Adnan Adams Mohammed
Last week Parliament of Ghana unanimously approved three amended tax laws which have reviewed upwards some tax items in the Income tax law, Excuse duties law and the Growth and Sustainability levy which replaces the former National Fiscal Stabilization levy.
The approval has already received strong opposition and criticism from businesses, tax experts and economists. Newest to add its voice is the Country Managing Partner of Deloitte Ghana advising government to be careful about what he describes as creating tax fatigue in the country.
He expatiated that, expanding the tax net without taking cognisance of working to improve its base will affect negatively most businesses in the country.
“I think we need to expand the tax base and not just increase the rate. When that is done it will create tax fatigue”, Daniel Kwadwo Owusu argued. “We need to expand our tax base by increasing formalisation of our economy through digitalisation.”
Speaking at the launch of the 7th edition of the Ghana CEO Network Summit, Mr Owusu entreated government to include various economic activities to rake in more revenue.
Indicating that the current economic and global challenges should push government to find more innovative solutions to addressing economic issues.
“This will help boost internal revenue generation and reduce reliance on external borrowing and funding support”, he added.
He further indicated that the over-reliance on external funding support will be forestalled if successive governments invest borrowed funds from external creditors into various productive sectors of the economy.
He contends that government should desist from channelling borrowed funds to just expenditure, a move he believes is key to boosting internal revenue generation.
“Ensure that borrowed funds are invested in projects that will expand the productive capacity of our economy. This will also boost revenue generation and reduce reliance on external support”.
Presently, Ghana’s tax to Gross Domestic Product hovers around 14%, lower than the sub-Saharan African average of 19%.
Though the economy has expanded over the years, analysts believe there are numerous loopholes within the tax system, whilst government has given too many tax holidays to some foreign firms.

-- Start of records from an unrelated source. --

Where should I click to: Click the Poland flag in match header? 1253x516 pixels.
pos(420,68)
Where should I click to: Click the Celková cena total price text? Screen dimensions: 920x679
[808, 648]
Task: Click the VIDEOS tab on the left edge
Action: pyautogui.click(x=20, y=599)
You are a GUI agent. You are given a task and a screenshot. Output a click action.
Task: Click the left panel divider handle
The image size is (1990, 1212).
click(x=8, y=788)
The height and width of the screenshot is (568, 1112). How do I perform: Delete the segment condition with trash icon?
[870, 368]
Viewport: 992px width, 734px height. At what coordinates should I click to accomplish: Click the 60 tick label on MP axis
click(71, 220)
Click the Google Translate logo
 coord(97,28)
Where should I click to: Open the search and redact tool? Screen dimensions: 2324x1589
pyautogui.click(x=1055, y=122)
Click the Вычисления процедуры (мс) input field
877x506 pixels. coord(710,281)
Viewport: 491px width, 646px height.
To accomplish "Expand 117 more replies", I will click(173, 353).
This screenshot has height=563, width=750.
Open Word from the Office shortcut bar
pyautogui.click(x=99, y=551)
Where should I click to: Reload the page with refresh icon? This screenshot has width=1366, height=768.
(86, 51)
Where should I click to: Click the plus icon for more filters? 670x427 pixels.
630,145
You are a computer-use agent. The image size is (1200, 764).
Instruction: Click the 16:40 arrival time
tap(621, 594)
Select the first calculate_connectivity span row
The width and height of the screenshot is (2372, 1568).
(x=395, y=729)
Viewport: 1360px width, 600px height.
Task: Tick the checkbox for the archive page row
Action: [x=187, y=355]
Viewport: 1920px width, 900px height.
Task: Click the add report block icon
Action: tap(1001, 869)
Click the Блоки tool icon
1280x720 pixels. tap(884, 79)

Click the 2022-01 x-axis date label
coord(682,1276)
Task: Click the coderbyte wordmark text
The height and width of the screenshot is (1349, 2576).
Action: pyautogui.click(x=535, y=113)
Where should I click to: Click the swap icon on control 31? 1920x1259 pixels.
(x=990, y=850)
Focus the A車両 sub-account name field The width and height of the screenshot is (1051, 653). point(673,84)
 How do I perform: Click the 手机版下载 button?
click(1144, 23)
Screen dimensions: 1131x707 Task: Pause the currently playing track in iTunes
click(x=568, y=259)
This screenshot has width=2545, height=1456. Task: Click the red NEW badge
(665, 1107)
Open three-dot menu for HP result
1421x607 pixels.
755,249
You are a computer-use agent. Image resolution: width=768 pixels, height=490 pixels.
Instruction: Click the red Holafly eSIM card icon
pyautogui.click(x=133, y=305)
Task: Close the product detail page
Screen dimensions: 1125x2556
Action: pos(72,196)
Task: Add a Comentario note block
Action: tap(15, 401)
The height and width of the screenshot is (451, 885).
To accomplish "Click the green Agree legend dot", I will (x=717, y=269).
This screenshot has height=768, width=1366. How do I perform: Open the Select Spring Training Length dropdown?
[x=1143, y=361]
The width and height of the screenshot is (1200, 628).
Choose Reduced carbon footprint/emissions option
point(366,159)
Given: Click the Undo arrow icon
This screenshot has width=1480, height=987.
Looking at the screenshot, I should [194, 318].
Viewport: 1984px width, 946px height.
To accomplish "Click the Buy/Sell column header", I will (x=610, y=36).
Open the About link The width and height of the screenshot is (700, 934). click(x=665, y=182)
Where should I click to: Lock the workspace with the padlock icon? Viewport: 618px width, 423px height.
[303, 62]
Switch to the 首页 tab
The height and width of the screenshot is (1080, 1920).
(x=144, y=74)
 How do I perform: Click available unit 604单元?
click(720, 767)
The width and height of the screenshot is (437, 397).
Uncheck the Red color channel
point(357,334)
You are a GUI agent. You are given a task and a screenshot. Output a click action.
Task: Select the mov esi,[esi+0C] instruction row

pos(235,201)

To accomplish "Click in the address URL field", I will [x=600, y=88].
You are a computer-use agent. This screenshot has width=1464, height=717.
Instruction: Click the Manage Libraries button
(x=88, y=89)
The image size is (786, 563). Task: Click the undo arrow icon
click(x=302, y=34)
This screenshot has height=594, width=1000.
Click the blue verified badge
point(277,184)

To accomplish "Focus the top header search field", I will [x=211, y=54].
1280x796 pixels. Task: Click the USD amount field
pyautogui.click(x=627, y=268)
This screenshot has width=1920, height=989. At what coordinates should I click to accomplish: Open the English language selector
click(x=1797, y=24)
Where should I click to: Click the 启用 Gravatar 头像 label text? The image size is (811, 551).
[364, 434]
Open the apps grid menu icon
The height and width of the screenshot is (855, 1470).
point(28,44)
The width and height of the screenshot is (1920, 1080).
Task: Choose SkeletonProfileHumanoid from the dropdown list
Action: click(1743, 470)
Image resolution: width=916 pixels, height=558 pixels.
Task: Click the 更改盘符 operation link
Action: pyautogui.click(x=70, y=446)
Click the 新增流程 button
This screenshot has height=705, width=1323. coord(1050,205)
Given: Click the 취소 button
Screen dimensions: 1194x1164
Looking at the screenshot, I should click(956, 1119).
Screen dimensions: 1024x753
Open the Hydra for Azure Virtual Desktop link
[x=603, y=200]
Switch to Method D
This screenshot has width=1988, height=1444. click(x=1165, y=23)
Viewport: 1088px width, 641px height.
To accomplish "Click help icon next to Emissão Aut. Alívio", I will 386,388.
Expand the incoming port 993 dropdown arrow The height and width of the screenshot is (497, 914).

Consequently, the Association of Ghana Industries (AGI) has said the three revenue bills recently passed by parliament will strangle industrial growth, thus, slow down productivity, which would, in turn, cut down the revenue the government can rake in through taxes.
In a statement signed by its Chief Executive Officer, Mr Seth Twum Akwaboah, the AGI said the three bills will “pose very dire consequences for Industry.”
“We denounce the lack of stakeholder consultation on such fiscal policies, which have negative impact on businesses”, the AGI noted.
Although the association made input to the bills, but it shared that, it is obvious their submissions did not receive the consideration as expected.
Contrary to government’s ambitious revenue projection which largely hinges on the performance of Industry, captains of businesses foresee a contraction in manufacturing and other related business activities.
They believe businesses may have no option but to cut down on expenditure and production levels to stay within budget”, the association warned.
“With the foregoing, government risks missing its revenue target if industry has to contend with these new taxes.
“While we reckon that the government needs revenue, fiscal prudence is crucial”, the association added in the statement.
“We appreciate the urgent need of the IMF measures, but this should not be at the expense of growth in our industrial sector.”
“We call on the government to engage AGI on measures to incentivise our local industries to forestall the negative consequences of these policies”.
The group of business owners related that, they are ready to dialogue with Government for a better way out to save jobs while ensuring business growth which have direct impact on GDP growth, in other words, economic expansion of the country.
“To this end, we welcome the opportunity to dialogue with Government on how to save jobs and the strategic options to explore in cushioning our local industries.”
Also, to register its dismay against the unanimous approval of the tax bills into law by Parliamentarians is the Transport Forum Ghana. It bemoaned the posture of the current crop of young parliamentarians.
Vice-President of the Forum, Mr Eric Amoah Amponsah, in an interview last week, said “we had a lot of hope. We, as youth; we, had a lot of anticipation that they would push our cause.
“But take it from me, the majority of them have gone and [are] pushing agendas based on party lines, not the community that voted for them. The ideas they push, the thoughts they have, it has become based on party lines.”
He indicated that there were no consultations done by these young parliamentarians with the constituents concerning the bills to find out how it would affect their lives but rather, they put their party lines first and gave their approval.
“These new taxes that have been passed, how many parliamentarians went back to their constituencies to check [with them that] ‘This is what government is proposing. What do you think?’ to consult traders.
Parliament, fortnight ago, after fierce resistance by Minority MPs who narrowly lost the vote to approve the bills by 136 to 137, passed the Excise Duty Amendment Bill 2022, the Growth and Sustainability Levy Bill, 2022, the Ghana Revenue Authority Bill 2022, and the Income Tax Amendment Bill 2022 by Parliament.
According to the Finance Ministry, the three bills are expected to individually rake in the following;
Income Tax Amendment Bill 2022 will bring in GH¢1.2 billion annually, Excise Duty Amendment Bill 2022 GH¢400 million annually and Growth and Sustainability Amendment Bill 2022 GH¢2.2 billion annually.